__Brief__. Everything from the line containing "Image resolution: width=833" through the last line of the data below should be set down exactly, and nothing else.
○ ○ ○ ○ ○ ○ ○
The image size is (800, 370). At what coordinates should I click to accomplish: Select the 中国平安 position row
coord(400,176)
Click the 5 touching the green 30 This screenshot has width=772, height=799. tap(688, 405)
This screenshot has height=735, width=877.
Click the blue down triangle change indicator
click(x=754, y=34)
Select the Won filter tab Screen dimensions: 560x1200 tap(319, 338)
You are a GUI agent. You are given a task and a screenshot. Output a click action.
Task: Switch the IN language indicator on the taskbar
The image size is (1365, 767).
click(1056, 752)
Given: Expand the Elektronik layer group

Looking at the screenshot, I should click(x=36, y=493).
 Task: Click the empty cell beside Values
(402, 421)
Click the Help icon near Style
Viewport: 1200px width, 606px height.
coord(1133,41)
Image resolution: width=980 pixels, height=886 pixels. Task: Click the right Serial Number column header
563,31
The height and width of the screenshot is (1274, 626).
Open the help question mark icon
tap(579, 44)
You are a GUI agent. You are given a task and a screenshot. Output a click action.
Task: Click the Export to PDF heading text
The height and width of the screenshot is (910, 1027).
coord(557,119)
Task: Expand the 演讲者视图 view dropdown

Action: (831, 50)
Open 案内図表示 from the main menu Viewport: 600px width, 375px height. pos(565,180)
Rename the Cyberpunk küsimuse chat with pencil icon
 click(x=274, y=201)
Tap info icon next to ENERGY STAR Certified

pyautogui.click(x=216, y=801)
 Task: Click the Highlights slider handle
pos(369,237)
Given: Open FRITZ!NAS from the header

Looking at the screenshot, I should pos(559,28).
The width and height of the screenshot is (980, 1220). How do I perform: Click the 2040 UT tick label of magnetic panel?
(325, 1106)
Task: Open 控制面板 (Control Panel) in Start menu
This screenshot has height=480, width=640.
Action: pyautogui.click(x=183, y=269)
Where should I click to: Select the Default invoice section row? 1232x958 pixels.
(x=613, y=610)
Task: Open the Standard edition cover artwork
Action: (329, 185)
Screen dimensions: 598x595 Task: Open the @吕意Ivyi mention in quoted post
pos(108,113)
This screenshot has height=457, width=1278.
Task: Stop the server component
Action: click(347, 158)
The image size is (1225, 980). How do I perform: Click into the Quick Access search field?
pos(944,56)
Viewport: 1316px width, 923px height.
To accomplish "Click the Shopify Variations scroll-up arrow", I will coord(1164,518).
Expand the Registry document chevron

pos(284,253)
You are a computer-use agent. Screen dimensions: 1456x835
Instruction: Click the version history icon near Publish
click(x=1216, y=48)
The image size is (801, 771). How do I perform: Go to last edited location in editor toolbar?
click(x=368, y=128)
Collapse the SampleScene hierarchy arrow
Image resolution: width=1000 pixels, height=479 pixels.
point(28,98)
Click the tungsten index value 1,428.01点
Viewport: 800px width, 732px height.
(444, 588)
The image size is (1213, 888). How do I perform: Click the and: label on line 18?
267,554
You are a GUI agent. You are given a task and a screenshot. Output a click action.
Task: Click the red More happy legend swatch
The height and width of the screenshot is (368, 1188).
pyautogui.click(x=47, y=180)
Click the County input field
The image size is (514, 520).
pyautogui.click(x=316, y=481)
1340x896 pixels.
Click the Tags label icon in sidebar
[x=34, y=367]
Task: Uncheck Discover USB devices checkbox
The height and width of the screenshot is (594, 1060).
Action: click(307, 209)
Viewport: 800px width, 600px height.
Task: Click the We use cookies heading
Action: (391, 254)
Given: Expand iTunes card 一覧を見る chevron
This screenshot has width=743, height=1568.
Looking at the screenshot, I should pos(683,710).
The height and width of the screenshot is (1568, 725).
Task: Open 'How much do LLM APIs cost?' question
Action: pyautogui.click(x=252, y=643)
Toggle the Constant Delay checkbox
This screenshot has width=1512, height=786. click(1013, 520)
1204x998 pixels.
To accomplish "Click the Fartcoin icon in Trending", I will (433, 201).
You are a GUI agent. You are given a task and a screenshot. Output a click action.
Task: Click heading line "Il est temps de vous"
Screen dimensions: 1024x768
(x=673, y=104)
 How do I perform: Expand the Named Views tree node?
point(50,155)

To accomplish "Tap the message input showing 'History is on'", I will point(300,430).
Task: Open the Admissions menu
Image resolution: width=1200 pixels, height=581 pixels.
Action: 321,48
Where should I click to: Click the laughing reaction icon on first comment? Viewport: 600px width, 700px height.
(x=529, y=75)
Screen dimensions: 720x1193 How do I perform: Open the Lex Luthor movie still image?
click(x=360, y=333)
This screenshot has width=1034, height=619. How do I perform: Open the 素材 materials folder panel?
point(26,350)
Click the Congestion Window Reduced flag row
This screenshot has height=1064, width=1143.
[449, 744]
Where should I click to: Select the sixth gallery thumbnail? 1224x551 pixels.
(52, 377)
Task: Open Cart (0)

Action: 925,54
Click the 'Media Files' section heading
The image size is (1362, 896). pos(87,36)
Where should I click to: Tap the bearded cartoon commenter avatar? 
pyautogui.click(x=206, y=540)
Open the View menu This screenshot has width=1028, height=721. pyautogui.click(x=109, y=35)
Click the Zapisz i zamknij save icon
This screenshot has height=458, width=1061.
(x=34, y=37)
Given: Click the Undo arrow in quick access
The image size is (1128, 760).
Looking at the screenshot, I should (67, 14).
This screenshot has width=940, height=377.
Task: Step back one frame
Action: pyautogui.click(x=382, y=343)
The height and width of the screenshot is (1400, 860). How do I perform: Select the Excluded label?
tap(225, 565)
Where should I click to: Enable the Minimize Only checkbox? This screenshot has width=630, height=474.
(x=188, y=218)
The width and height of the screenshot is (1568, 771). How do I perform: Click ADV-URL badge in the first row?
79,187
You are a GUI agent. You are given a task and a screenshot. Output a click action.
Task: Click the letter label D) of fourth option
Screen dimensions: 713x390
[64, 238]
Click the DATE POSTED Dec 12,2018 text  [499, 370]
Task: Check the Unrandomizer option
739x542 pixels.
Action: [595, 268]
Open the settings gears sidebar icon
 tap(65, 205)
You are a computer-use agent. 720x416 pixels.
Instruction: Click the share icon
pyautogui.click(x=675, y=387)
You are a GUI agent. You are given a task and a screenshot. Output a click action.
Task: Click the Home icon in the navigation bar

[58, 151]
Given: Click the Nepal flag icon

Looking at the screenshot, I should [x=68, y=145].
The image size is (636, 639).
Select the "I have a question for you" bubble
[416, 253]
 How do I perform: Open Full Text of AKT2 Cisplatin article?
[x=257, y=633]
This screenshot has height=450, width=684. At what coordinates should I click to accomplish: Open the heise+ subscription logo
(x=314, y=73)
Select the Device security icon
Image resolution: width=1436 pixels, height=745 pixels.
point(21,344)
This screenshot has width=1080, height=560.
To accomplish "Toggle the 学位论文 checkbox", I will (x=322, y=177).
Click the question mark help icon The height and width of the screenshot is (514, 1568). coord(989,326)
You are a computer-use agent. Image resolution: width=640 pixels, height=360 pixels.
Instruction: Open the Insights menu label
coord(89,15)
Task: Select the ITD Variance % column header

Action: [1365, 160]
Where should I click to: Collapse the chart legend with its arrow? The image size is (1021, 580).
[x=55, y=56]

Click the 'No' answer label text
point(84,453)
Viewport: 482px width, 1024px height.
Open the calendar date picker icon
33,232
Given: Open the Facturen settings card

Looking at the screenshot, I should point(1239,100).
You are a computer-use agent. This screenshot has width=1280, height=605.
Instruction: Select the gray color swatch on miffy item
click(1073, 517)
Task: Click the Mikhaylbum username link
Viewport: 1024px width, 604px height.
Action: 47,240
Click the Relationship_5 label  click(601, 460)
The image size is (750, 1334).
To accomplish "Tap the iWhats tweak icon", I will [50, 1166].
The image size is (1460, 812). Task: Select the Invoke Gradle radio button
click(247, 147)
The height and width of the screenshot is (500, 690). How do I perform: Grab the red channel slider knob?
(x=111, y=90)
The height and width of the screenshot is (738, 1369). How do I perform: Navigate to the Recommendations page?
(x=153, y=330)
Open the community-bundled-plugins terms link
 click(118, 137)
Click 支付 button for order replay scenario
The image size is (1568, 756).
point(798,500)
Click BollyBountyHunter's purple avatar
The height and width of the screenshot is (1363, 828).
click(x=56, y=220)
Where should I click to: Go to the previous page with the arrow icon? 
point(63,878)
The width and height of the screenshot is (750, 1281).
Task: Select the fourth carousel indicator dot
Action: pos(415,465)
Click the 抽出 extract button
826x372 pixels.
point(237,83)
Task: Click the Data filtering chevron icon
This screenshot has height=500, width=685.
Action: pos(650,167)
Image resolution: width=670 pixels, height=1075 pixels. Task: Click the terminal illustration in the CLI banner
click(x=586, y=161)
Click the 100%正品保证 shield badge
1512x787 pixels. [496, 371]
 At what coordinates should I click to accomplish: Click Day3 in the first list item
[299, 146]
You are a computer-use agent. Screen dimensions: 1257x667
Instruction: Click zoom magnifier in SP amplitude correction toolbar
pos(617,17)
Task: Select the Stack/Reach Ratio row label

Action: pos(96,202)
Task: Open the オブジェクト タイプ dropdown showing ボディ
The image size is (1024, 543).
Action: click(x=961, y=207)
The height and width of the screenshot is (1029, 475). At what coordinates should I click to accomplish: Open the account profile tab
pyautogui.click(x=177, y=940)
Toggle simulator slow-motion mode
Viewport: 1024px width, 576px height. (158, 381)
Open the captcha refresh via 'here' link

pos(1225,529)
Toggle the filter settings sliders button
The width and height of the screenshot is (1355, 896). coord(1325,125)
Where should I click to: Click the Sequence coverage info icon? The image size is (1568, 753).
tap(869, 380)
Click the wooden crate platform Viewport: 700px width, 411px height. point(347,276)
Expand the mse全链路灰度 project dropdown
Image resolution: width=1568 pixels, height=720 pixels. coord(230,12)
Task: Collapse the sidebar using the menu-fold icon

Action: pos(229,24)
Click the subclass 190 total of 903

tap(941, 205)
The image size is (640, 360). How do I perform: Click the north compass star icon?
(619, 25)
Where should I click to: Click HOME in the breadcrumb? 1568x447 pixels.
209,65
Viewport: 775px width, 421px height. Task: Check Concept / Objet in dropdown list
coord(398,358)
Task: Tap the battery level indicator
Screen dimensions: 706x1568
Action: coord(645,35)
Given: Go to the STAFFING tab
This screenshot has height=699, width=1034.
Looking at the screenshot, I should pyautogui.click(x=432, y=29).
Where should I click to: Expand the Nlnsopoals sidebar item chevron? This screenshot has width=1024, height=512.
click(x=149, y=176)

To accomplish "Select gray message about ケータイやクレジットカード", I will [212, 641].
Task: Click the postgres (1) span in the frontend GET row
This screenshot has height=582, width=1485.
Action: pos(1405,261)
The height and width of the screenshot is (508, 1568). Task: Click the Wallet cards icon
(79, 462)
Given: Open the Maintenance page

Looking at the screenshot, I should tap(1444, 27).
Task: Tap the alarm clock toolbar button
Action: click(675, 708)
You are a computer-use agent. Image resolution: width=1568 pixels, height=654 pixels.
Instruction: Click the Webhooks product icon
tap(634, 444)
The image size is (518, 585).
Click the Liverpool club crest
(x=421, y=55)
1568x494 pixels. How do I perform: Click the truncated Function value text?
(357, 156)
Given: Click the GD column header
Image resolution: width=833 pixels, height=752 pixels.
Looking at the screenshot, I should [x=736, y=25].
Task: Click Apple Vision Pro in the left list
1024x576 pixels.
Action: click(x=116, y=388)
○ ○ ○ ○ ○ ○ ○
__Solution to this exercise__.
Image resolution: width=833 pixels, height=752 pixels.
Looking at the screenshot, I should [x=736, y=25].
Task: Click Apple Vision Pro in the left list
1024x576 pixels.
Action: click(x=116, y=388)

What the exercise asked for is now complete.